Direction: Please return every line from the items below that contains the word "perform". Matching is case-sensitive.

** START Raw records **

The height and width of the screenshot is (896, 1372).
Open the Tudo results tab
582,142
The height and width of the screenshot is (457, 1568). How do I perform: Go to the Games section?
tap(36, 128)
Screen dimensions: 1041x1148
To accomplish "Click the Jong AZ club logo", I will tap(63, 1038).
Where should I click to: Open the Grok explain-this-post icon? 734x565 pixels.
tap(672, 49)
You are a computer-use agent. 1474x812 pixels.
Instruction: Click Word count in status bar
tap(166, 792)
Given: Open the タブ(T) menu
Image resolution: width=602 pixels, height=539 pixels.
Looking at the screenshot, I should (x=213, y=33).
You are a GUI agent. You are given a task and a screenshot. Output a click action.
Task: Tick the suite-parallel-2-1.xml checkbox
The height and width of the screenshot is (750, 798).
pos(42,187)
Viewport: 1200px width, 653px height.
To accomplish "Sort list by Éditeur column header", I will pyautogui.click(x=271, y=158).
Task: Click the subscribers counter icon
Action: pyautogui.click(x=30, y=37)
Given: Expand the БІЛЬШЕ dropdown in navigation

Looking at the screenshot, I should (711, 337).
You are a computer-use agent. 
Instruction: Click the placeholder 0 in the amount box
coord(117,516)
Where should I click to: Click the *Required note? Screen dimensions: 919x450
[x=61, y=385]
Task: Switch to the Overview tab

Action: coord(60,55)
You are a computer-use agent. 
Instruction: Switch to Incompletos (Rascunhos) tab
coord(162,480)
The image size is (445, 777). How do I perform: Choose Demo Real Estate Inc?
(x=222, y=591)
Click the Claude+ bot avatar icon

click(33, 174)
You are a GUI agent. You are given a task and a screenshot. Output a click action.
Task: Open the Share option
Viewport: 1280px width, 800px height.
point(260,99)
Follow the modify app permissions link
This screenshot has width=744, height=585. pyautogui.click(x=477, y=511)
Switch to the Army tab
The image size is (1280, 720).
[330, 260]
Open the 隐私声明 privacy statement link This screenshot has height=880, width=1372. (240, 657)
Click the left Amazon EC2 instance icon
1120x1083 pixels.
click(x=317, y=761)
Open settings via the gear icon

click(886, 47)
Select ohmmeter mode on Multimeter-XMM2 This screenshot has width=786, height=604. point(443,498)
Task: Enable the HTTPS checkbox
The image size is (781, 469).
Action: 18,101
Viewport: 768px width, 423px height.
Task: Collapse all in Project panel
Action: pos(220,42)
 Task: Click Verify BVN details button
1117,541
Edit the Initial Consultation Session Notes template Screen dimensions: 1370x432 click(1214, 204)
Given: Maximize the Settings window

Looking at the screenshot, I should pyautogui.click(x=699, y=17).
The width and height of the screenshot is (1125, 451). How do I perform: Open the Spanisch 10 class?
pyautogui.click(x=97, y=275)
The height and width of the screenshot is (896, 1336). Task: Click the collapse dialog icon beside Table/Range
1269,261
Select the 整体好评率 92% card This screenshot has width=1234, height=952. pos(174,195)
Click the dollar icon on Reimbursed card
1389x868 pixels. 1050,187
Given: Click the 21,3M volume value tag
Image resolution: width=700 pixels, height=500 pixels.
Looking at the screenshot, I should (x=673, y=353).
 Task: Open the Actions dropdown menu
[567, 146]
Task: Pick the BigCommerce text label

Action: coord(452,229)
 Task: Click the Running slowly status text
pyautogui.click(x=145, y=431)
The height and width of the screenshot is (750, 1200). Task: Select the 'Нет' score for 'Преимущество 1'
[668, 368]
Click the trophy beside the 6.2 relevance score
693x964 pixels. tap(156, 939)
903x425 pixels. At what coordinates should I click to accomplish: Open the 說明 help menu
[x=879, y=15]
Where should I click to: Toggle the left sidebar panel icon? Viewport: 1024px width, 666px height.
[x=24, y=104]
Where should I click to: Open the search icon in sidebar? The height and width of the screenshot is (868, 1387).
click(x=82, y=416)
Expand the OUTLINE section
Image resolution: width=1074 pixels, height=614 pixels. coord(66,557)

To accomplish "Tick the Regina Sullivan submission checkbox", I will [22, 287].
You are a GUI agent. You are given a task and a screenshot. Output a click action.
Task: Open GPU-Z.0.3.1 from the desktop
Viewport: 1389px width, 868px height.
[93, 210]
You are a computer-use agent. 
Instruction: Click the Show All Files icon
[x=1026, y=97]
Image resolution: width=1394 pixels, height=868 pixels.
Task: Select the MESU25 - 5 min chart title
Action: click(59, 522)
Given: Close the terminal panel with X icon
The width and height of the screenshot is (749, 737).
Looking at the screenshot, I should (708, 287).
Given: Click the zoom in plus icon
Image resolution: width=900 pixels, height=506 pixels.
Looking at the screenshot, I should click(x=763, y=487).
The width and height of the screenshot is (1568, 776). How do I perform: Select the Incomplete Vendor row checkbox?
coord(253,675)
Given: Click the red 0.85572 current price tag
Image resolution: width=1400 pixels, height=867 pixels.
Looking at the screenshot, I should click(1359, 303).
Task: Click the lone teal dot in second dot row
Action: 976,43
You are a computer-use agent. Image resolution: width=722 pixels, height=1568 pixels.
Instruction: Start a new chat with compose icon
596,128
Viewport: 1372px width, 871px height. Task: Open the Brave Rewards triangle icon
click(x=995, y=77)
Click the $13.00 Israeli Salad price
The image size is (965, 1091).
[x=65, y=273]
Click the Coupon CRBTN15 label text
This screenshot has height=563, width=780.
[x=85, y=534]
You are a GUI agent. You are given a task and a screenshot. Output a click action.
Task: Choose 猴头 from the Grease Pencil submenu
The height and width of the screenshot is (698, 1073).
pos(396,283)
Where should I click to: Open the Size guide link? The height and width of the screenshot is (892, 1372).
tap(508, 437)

** END Raw records **

Reply to the exercise:
The height and width of the screenshot is (457, 1568). How do I perform: Go to the Games section?
The image size is (445, 777). How do I perform: Choose Demo Real Estate Inc?
The width and height of the screenshot is (1125, 451). How do I perform: Open the Spanisch 10 class?
The width and height of the screenshot is (1568, 776). How do I perform: Select the Incomplete Vendor row checkbox?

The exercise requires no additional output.